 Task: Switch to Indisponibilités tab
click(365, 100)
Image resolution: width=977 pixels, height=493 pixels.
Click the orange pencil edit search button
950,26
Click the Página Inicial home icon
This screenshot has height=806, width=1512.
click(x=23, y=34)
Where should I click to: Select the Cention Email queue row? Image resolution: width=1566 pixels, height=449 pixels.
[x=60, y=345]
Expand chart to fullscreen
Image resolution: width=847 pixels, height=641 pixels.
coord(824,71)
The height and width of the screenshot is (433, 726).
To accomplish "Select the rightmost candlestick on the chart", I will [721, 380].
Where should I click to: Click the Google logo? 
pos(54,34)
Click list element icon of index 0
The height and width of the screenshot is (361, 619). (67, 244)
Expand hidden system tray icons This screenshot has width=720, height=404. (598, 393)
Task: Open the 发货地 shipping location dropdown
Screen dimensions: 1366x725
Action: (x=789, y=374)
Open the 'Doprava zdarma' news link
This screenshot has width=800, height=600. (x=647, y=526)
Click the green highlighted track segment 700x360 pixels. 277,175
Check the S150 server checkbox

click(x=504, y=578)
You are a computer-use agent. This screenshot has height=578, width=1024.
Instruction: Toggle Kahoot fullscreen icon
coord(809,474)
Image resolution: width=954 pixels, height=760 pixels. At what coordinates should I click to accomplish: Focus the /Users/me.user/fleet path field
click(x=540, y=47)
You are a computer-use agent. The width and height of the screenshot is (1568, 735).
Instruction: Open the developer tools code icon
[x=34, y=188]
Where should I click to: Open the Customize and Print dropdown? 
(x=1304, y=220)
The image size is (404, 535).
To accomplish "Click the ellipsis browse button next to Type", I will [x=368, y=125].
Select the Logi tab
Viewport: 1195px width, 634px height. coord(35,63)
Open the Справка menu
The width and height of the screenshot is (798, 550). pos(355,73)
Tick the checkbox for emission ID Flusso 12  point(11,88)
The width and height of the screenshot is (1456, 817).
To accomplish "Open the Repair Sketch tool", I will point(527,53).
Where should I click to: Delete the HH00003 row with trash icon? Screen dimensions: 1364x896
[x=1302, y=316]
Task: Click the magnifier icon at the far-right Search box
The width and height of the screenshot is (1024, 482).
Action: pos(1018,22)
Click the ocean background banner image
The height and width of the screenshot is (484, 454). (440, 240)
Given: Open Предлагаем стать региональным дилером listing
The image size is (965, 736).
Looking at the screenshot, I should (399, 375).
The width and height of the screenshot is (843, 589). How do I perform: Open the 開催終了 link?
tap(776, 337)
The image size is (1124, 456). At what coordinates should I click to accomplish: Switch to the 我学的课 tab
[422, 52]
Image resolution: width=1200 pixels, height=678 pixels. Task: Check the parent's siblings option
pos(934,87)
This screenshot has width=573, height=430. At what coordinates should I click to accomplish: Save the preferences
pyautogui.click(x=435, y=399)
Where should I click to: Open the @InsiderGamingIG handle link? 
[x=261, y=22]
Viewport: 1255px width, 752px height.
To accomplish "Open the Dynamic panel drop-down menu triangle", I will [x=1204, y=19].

----

- **What the exercise asks**:
In the answer, each entry from the listing must be transcribed exactly.

- **Result of the task**:
 Task: Switch to Indisponibilités tab
click(365, 100)
Image resolution: width=977 pixels, height=493 pixels.
Click the orange pencil edit search button
950,26
Click the Página Inicial home icon
This screenshot has height=806, width=1512.
click(x=23, y=34)
Where should I click to: Select the Cention Email queue row? Image resolution: width=1566 pixels, height=449 pixels.
[x=60, y=345]
Expand chart to fullscreen
Image resolution: width=847 pixels, height=641 pixels.
coord(824,71)
The height and width of the screenshot is (433, 726).
To accomplish "Select the rightmost candlestick on the chart", I will [721, 380].
Where should I click to: Click the Google logo? 
pos(54,34)
Click list element icon of index 0
The height and width of the screenshot is (361, 619). (67, 244)
Expand hidden system tray icons This screenshot has width=720, height=404. (598, 393)
Task: Open the 发货地 shipping location dropdown
Screen dimensions: 1366x725
Action: (x=789, y=374)
Open the 'Doprava zdarma' news link
This screenshot has width=800, height=600. (x=647, y=526)
Click the green highlighted track segment 700x360 pixels. 277,175
Check the S150 server checkbox

click(x=504, y=578)
You are a computer-use agent. This screenshot has height=578, width=1024.
Instruction: Toggle Kahoot fullscreen icon
coord(809,474)
Image resolution: width=954 pixels, height=760 pixels. At what coordinates should I click to accomplish: Focus the /Users/me.user/fleet path field
click(x=540, y=47)
You are a computer-use agent. The width and height of the screenshot is (1568, 735).
Instruction: Open the developer tools code icon
[x=34, y=188]
Where should I click to: Open the Customize and Print dropdown? 
(x=1304, y=220)
The image size is (404, 535).
To accomplish "Click the ellipsis browse button next to Type", I will [x=368, y=125].
Select the Logi tab
Viewport: 1195px width, 634px height. coord(35,63)
Open the Справка menu
The width and height of the screenshot is (798, 550). pos(355,73)
Tick the checkbox for emission ID Flusso 12  point(11,88)
The width and height of the screenshot is (1456, 817).
To accomplish "Open the Repair Sketch tool", I will point(527,53).
Where should I click to: Delete the HH00003 row with trash icon? Screen dimensions: 1364x896
[x=1302, y=316]
Task: Click the magnifier icon at the far-right Search box
The width and height of the screenshot is (1024, 482).
Action: pos(1018,22)
Click the ocean background banner image
The height and width of the screenshot is (484, 454). (440, 240)
Given: Open Предлагаем стать региональным дилером listing
The image size is (965, 736).
Looking at the screenshot, I should (399, 375).
The width and height of the screenshot is (843, 589). How do I perform: Open the 開催終了 link?
tap(776, 337)
The image size is (1124, 456). At what coordinates should I click to accomplish: Switch to the 我学的课 tab
[422, 52]
Image resolution: width=1200 pixels, height=678 pixels. Task: Check the parent's siblings option
pos(934,87)
This screenshot has width=573, height=430. At what coordinates should I click to accomplish: Save the preferences
pyautogui.click(x=435, y=399)
Where should I click to: Open the @InsiderGamingIG handle link? 
[x=261, y=22]
Viewport: 1255px width, 752px height.
To accomplish "Open the Dynamic panel drop-down menu triangle", I will [x=1204, y=19].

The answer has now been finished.